Task goal: Nothing but the lines from the top of the following entries through the line with "You are a computer-use agent. Image" should be printed, exactly as they are.

§ §

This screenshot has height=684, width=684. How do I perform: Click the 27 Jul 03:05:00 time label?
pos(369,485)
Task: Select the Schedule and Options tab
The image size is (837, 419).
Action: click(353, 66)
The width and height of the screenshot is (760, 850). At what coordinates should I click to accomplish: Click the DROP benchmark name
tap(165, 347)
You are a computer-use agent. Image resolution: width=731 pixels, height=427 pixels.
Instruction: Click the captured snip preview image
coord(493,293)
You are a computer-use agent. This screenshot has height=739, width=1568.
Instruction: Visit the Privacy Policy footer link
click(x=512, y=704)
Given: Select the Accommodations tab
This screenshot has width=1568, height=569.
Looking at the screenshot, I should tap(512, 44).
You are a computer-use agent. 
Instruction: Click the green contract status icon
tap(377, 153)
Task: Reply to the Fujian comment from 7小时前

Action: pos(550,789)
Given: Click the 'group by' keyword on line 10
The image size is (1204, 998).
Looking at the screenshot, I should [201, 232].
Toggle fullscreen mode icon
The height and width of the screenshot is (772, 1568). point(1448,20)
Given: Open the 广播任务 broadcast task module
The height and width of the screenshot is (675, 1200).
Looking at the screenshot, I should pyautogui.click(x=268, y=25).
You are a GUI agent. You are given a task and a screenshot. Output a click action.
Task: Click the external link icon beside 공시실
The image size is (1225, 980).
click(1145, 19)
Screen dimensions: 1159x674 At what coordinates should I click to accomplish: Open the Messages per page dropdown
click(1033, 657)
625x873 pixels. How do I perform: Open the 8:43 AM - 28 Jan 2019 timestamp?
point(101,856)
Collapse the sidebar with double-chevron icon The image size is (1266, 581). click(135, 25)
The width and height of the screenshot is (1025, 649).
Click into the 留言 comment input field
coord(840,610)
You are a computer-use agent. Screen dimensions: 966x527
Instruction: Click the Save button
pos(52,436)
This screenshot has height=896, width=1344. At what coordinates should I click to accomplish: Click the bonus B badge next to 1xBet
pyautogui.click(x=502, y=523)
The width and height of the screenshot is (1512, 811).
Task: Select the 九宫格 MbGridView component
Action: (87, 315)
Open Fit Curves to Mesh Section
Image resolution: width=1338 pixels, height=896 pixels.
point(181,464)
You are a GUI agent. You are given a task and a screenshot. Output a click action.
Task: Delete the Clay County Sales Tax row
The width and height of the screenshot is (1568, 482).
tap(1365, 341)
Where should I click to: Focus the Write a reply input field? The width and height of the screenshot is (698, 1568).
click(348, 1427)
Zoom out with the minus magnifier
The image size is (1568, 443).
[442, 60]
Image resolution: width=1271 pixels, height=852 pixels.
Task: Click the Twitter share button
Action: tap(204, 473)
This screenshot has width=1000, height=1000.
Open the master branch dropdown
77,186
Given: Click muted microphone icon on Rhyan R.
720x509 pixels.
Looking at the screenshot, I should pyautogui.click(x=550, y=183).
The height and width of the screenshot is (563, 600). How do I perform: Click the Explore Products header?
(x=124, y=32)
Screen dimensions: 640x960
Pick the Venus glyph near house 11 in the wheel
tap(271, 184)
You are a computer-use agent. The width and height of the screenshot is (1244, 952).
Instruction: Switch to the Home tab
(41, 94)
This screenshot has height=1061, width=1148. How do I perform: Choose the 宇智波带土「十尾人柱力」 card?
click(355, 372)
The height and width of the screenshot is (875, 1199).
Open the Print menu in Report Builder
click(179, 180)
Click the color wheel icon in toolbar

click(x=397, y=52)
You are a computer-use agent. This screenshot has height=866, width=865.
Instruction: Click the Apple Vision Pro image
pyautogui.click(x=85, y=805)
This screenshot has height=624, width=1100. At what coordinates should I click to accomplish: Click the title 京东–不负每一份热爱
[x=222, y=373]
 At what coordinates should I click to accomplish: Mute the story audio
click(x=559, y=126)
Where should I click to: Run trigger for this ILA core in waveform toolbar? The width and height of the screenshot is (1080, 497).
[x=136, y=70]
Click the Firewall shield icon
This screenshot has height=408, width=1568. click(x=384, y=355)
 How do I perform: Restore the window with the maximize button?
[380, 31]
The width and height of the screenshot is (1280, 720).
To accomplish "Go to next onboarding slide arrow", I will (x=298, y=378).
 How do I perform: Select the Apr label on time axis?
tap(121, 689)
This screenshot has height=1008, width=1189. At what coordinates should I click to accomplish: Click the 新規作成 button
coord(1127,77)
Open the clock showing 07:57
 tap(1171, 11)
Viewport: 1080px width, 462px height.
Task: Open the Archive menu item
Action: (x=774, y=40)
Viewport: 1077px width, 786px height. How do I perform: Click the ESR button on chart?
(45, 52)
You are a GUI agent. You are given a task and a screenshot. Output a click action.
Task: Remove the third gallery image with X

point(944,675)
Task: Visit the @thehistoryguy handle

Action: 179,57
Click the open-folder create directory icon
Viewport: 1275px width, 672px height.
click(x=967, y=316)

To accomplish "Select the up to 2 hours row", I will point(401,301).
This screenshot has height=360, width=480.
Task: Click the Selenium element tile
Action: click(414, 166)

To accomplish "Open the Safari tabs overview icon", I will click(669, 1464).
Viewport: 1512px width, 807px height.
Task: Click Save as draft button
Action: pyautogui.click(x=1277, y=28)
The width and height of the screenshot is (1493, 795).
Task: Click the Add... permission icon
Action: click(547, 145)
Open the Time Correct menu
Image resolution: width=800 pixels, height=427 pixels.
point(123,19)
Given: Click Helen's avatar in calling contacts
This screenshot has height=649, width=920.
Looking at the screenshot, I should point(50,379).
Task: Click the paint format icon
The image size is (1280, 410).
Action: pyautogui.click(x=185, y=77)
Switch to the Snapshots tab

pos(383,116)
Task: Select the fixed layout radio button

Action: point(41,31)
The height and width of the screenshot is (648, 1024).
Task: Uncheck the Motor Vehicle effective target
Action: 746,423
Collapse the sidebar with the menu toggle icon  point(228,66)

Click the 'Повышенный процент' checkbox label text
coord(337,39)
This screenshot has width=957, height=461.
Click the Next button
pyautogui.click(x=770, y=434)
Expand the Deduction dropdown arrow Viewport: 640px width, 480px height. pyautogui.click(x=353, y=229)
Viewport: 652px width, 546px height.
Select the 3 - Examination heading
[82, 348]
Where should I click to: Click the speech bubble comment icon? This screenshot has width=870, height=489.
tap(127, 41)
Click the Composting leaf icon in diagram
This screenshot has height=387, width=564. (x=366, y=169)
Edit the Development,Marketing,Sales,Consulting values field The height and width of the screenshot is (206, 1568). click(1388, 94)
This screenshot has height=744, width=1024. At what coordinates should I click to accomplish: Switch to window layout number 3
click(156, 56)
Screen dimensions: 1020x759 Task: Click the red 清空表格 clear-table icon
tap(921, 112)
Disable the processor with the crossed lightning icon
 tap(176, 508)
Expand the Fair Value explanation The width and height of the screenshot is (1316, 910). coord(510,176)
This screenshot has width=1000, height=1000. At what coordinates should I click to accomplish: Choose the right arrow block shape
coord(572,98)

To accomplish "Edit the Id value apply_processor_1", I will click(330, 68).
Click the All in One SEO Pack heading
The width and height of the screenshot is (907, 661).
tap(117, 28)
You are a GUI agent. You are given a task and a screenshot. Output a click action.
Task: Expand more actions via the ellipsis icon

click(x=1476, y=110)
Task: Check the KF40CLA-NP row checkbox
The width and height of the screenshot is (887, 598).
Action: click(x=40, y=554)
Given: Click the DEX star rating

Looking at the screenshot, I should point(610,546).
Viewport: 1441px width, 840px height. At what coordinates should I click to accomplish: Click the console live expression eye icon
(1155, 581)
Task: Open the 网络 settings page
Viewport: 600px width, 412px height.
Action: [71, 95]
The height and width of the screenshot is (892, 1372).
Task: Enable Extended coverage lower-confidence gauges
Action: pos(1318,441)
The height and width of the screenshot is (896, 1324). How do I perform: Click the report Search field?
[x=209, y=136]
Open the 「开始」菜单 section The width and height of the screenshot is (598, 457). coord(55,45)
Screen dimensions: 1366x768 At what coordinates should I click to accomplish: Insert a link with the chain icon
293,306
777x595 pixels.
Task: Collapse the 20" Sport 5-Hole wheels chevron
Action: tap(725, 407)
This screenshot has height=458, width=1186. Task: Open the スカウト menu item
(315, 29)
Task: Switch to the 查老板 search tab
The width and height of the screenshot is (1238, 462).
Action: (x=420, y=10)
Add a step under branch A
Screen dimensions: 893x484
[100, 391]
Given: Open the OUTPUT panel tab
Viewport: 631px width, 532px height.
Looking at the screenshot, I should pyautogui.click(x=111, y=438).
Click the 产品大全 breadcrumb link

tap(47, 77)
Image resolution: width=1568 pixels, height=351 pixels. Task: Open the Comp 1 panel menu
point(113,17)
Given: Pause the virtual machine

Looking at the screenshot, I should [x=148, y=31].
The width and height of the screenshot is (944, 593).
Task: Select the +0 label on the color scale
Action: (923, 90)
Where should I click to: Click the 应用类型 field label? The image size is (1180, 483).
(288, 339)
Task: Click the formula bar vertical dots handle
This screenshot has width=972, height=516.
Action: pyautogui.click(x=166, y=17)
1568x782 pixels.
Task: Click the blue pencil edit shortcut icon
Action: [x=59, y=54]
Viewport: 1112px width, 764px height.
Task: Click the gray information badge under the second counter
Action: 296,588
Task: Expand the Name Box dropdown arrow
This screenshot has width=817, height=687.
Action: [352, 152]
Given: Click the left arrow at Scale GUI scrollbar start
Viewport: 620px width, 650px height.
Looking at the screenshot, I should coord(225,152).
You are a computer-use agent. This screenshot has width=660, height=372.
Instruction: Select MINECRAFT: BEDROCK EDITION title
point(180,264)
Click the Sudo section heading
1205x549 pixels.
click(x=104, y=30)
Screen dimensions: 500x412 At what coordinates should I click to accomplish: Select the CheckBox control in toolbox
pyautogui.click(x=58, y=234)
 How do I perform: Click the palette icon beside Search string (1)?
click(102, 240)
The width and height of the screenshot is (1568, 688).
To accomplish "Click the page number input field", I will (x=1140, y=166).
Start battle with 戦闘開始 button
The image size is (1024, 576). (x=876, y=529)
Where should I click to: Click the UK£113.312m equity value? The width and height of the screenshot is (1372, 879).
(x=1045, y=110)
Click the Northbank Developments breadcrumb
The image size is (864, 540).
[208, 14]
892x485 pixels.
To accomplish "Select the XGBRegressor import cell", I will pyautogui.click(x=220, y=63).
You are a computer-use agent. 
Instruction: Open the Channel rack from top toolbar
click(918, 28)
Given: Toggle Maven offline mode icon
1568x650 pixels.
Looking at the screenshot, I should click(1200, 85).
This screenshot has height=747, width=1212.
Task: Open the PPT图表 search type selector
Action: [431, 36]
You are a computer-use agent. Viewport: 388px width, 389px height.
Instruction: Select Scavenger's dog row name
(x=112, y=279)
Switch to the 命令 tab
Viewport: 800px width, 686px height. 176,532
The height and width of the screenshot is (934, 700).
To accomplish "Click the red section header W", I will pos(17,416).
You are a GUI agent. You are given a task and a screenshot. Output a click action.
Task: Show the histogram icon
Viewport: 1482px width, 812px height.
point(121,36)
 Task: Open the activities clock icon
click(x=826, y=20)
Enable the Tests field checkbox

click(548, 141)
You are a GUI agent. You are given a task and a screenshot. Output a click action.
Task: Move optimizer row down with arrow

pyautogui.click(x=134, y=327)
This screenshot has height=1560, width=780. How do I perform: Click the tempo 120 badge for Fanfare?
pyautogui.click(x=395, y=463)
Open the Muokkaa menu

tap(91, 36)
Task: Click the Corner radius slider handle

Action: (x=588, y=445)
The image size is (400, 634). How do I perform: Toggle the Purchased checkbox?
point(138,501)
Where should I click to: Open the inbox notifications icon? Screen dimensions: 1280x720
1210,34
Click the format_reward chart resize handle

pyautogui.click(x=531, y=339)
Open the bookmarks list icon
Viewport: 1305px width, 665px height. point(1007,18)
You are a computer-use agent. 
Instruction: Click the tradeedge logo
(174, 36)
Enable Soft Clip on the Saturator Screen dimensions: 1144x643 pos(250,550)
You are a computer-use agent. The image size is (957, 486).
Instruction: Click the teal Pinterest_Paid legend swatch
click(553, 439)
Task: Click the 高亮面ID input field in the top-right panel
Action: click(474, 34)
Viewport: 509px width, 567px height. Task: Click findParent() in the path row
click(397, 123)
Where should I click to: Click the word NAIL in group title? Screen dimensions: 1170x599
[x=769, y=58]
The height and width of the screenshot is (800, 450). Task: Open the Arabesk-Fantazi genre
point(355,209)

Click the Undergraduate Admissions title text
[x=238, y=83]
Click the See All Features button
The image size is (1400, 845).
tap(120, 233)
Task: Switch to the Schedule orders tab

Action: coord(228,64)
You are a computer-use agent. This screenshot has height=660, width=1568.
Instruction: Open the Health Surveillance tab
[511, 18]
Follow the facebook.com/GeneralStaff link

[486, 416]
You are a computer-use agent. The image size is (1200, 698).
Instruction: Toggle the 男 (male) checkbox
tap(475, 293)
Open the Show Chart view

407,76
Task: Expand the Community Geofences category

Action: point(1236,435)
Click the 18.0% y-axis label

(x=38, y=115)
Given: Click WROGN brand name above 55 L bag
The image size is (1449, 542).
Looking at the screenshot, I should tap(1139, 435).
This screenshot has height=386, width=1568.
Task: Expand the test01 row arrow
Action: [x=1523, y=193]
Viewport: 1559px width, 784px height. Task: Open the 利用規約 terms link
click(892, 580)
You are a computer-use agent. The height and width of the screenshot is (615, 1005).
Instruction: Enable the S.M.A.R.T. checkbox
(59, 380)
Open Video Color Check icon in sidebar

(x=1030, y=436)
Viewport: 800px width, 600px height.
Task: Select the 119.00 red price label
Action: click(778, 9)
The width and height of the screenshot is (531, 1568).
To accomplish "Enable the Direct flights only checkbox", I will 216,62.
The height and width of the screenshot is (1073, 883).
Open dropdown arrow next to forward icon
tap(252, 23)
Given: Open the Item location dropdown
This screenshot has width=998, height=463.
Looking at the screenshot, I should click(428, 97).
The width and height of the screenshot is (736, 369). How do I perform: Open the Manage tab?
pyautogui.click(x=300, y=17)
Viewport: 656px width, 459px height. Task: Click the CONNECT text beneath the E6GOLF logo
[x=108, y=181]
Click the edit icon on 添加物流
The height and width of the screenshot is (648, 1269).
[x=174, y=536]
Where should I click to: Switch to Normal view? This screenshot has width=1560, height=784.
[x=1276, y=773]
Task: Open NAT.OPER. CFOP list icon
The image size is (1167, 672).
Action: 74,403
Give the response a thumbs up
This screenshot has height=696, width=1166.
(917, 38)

§ §

Answer to the exercise:
This screenshot has height=684, width=684. How do I perform: Click the 27 Jul 03:05:00 time label?
pos(369,485)
Task: Select the Schedule and Options tab
The image size is (837, 419).
Action: click(353, 66)
The width and height of the screenshot is (760, 850). At what coordinates should I click to accomplish: Click the DROP benchmark name
tap(165, 347)
You are a computer-use agent. Image resolution: width=731 pixels, height=427 pixels.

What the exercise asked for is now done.